> _Task details_: Reproduce the lines of the records below without any change, from the line that contains "Select the cell ending in -87" to the line that contains "click(805, 81)", both of those lines included.

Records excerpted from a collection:

- - - - -

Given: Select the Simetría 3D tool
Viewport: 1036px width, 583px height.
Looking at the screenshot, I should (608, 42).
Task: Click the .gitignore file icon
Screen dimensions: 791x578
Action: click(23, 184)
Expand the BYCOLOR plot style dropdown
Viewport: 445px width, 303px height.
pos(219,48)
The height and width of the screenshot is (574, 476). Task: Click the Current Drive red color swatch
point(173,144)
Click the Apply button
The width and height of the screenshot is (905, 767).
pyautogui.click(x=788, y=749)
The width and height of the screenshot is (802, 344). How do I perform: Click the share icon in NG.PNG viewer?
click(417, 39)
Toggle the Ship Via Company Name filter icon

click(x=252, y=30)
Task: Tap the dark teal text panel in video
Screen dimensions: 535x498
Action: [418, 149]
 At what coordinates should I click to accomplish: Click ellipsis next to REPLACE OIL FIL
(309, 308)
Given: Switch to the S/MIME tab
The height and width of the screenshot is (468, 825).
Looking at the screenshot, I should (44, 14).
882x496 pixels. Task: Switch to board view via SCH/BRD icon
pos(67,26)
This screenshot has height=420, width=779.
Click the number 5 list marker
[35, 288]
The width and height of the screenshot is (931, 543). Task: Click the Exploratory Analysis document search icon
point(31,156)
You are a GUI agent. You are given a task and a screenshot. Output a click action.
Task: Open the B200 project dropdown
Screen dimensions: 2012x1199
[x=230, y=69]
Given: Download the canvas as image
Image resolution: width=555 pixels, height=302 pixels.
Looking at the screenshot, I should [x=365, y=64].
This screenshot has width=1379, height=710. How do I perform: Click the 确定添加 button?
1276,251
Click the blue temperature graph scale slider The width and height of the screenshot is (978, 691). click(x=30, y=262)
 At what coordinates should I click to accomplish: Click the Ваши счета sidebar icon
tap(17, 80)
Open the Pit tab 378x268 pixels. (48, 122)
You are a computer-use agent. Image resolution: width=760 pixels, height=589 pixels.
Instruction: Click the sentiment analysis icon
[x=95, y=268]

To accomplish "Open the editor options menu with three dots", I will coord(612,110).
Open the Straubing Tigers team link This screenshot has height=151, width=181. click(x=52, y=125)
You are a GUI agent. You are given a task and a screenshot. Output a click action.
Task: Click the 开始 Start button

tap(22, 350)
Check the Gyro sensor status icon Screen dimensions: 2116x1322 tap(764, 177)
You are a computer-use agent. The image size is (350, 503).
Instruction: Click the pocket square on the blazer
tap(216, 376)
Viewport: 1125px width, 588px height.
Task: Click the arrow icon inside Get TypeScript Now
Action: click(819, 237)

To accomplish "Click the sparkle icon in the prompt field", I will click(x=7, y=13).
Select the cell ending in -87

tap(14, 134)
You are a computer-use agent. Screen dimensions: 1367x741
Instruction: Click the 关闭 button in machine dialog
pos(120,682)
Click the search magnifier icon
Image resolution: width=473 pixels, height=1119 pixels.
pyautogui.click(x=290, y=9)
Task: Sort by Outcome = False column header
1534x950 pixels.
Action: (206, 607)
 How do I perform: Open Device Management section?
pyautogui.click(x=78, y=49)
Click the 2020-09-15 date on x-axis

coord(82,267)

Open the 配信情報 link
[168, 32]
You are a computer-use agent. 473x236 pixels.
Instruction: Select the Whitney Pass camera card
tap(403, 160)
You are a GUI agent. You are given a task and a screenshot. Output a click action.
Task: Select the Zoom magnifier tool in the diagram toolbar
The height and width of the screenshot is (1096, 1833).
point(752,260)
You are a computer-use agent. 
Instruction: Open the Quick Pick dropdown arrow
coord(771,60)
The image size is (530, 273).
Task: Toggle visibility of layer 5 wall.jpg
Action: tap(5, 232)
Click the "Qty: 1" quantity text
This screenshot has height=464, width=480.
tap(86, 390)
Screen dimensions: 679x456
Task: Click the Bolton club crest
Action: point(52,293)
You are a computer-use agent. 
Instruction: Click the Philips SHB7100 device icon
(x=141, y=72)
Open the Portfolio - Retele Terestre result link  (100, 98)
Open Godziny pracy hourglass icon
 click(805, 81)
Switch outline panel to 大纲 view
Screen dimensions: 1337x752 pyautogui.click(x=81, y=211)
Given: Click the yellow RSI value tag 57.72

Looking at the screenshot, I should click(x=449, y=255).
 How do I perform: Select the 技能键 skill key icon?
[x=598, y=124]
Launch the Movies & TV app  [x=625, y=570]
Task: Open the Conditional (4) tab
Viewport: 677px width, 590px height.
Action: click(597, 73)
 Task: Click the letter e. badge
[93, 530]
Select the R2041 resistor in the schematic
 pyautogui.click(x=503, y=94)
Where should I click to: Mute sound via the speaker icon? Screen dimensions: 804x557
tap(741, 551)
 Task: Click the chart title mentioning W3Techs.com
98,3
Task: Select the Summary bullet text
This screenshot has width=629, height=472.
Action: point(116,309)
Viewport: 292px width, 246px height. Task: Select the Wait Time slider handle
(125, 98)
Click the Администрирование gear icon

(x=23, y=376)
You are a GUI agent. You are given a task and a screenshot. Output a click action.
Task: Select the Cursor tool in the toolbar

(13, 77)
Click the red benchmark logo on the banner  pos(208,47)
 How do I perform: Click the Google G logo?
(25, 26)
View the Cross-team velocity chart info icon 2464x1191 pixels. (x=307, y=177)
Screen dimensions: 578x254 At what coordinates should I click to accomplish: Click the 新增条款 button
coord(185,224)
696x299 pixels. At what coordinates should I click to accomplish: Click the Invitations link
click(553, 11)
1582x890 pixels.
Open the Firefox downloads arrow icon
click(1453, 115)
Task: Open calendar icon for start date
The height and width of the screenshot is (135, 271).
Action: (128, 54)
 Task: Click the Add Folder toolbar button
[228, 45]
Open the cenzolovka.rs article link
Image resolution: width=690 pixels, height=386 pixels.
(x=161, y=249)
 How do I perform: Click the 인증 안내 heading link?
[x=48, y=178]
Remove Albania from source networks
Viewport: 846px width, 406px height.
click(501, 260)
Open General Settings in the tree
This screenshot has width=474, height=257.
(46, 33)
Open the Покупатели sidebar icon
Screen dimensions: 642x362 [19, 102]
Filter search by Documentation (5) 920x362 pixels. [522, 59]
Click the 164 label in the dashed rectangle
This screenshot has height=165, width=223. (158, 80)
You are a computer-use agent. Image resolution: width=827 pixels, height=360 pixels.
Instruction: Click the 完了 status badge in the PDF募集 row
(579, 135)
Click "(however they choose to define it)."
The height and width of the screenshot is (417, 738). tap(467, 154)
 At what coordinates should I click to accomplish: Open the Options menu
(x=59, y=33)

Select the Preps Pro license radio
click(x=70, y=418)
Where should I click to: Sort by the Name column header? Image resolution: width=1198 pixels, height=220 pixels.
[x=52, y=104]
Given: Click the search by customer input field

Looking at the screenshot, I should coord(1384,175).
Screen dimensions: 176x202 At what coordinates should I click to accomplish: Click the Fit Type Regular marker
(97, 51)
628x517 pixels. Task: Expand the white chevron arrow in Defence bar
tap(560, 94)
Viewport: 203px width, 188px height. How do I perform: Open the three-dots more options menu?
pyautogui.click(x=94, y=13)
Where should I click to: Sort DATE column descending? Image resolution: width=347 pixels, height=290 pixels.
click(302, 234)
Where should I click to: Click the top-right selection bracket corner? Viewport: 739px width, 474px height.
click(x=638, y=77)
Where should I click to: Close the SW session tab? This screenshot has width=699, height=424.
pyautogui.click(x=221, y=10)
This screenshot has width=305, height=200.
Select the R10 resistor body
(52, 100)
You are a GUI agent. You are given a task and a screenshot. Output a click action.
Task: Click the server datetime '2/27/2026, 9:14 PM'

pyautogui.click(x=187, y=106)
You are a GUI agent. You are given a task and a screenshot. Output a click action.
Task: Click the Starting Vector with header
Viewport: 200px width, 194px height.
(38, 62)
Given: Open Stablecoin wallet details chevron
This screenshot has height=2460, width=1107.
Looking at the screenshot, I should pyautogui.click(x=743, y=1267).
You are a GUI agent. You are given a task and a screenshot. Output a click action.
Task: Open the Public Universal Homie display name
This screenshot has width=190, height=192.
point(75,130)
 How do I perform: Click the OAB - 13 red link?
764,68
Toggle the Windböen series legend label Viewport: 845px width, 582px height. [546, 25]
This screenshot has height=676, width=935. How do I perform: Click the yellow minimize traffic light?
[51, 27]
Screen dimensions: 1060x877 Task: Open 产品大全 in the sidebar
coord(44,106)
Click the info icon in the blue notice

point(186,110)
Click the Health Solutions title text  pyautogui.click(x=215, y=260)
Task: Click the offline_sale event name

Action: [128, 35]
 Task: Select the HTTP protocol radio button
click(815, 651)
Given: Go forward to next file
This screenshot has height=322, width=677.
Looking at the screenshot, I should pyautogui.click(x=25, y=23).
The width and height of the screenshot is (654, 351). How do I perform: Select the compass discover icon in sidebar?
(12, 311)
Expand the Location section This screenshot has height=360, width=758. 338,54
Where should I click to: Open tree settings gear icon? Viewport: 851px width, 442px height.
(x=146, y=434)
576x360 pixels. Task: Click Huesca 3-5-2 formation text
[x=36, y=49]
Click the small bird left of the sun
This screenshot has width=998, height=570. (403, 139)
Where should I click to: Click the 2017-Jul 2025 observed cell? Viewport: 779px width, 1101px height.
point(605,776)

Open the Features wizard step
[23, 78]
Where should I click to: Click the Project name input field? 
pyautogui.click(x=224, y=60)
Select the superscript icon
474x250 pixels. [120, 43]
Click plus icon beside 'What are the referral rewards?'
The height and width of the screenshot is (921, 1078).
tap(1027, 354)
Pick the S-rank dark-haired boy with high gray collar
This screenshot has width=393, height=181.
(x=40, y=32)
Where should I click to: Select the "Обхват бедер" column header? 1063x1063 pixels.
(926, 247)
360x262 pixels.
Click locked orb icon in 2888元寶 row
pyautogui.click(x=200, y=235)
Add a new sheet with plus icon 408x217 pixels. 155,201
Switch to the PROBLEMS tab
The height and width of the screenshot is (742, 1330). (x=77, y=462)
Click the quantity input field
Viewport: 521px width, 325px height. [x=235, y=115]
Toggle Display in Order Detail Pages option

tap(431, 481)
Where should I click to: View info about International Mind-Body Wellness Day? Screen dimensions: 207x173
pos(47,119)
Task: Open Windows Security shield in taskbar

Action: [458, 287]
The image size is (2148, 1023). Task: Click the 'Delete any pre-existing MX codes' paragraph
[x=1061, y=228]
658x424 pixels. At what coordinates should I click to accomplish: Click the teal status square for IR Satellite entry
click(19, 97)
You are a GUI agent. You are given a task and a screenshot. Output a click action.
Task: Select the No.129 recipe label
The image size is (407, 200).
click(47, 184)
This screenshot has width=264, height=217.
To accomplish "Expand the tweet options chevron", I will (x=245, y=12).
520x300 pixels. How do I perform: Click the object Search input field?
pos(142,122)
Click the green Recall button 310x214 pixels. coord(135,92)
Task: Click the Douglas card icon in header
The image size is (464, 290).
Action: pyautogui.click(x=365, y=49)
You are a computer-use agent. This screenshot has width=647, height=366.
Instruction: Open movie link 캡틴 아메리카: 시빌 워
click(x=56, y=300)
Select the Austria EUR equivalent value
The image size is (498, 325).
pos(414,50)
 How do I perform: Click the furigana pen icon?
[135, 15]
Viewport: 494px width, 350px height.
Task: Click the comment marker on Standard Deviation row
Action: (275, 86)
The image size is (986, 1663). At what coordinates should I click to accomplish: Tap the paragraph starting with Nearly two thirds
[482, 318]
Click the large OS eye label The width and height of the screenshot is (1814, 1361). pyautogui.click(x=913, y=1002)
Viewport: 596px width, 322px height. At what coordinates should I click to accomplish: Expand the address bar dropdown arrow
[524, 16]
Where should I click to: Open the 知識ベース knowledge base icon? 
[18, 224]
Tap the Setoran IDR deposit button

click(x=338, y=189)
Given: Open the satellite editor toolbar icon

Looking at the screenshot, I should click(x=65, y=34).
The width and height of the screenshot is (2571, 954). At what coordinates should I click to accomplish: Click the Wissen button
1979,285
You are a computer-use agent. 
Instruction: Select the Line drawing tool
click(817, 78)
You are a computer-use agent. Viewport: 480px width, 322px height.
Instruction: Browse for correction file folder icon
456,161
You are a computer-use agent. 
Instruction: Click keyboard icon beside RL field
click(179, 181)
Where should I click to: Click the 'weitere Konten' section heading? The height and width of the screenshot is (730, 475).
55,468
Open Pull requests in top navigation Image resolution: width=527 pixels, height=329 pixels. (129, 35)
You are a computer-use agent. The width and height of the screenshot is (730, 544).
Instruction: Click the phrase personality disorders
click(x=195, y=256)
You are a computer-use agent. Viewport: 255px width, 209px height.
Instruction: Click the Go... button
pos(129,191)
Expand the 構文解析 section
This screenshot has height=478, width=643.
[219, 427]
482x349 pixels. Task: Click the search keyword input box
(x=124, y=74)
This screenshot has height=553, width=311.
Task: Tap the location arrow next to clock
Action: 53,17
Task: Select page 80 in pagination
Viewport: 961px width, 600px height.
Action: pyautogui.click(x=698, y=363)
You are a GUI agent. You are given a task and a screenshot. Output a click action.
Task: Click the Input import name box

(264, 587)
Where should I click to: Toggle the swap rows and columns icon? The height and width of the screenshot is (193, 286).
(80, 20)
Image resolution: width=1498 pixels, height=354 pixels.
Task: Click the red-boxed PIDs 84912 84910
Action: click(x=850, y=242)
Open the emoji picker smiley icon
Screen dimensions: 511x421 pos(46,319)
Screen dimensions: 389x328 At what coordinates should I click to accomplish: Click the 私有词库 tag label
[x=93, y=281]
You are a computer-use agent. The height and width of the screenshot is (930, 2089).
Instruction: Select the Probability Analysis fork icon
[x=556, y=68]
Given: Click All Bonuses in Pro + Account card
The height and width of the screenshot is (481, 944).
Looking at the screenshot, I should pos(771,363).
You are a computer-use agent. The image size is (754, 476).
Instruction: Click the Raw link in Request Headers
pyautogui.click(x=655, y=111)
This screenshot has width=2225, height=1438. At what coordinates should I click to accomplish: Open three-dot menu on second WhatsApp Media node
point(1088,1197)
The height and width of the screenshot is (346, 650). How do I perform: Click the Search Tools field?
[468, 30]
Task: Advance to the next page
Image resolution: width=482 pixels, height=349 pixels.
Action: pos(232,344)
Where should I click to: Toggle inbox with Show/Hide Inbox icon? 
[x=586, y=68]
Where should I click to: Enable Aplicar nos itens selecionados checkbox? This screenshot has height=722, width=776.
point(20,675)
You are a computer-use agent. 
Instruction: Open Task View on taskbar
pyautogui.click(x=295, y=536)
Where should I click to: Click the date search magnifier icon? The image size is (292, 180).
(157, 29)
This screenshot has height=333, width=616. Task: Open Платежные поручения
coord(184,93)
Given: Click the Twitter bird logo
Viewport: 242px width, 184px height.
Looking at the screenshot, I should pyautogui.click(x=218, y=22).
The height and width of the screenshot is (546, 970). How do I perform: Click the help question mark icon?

- - - - -

> _Solution to the problem_:
Select the cell ending in -87

tap(14, 134)
You are a computer-use agent. Screen dimensions: 1367x741
Instruction: Click the 关闭 button in machine dialog
pos(120,682)
Click the search magnifier icon
Image resolution: width=473 pixels, height=1119 pixels.
pyautogui.click(x=290, y=9)
Task: Sort by Outcome = False column header
1534x950 pixels.
Action: (206, 607)
 How do I perform: Open Device Management section?
pyautogui.click(x=78, y=49)
Click the 2020-09-15 date on x-axis

coord(82,267)

Open the 配信情報 link
[168, 32]
You are a computer-use agent. 473x236 pixels.
Instruction: Select the Whitney Pass camera card
tap(403, 160)
You are a GUI agent. You are given a task and a screenshot. Output a click action.
Task: Select the Zoom magnifier tool in the diagram toolbar
The height and width of the screenshot is (1096, 1833).
point(752,260)
You are a computer-use agent. 
Instruction: Open the Quick Pick dropdown arrow
coord(771,60)
The image size is (530, 273).
Task: Toggle visibility of layer 5 wall.jpg
Action: tap(5, 232)
Click the "Qty: 1" quantity text
This screenshot has height=464, width=480.
tap(86, 390)
Screen dimensions: 679x456
Task: Click the Bolton club crest
Action: point(52,293)
You are a computer-use agent. 
Instruction: Click the Philips SHB7100 device icon
(x=141, y=72)
Open the Portfolio - Retele Terestre result link  (100, 98)
Open Godziny pracy hourglass icon
 click(805, 81)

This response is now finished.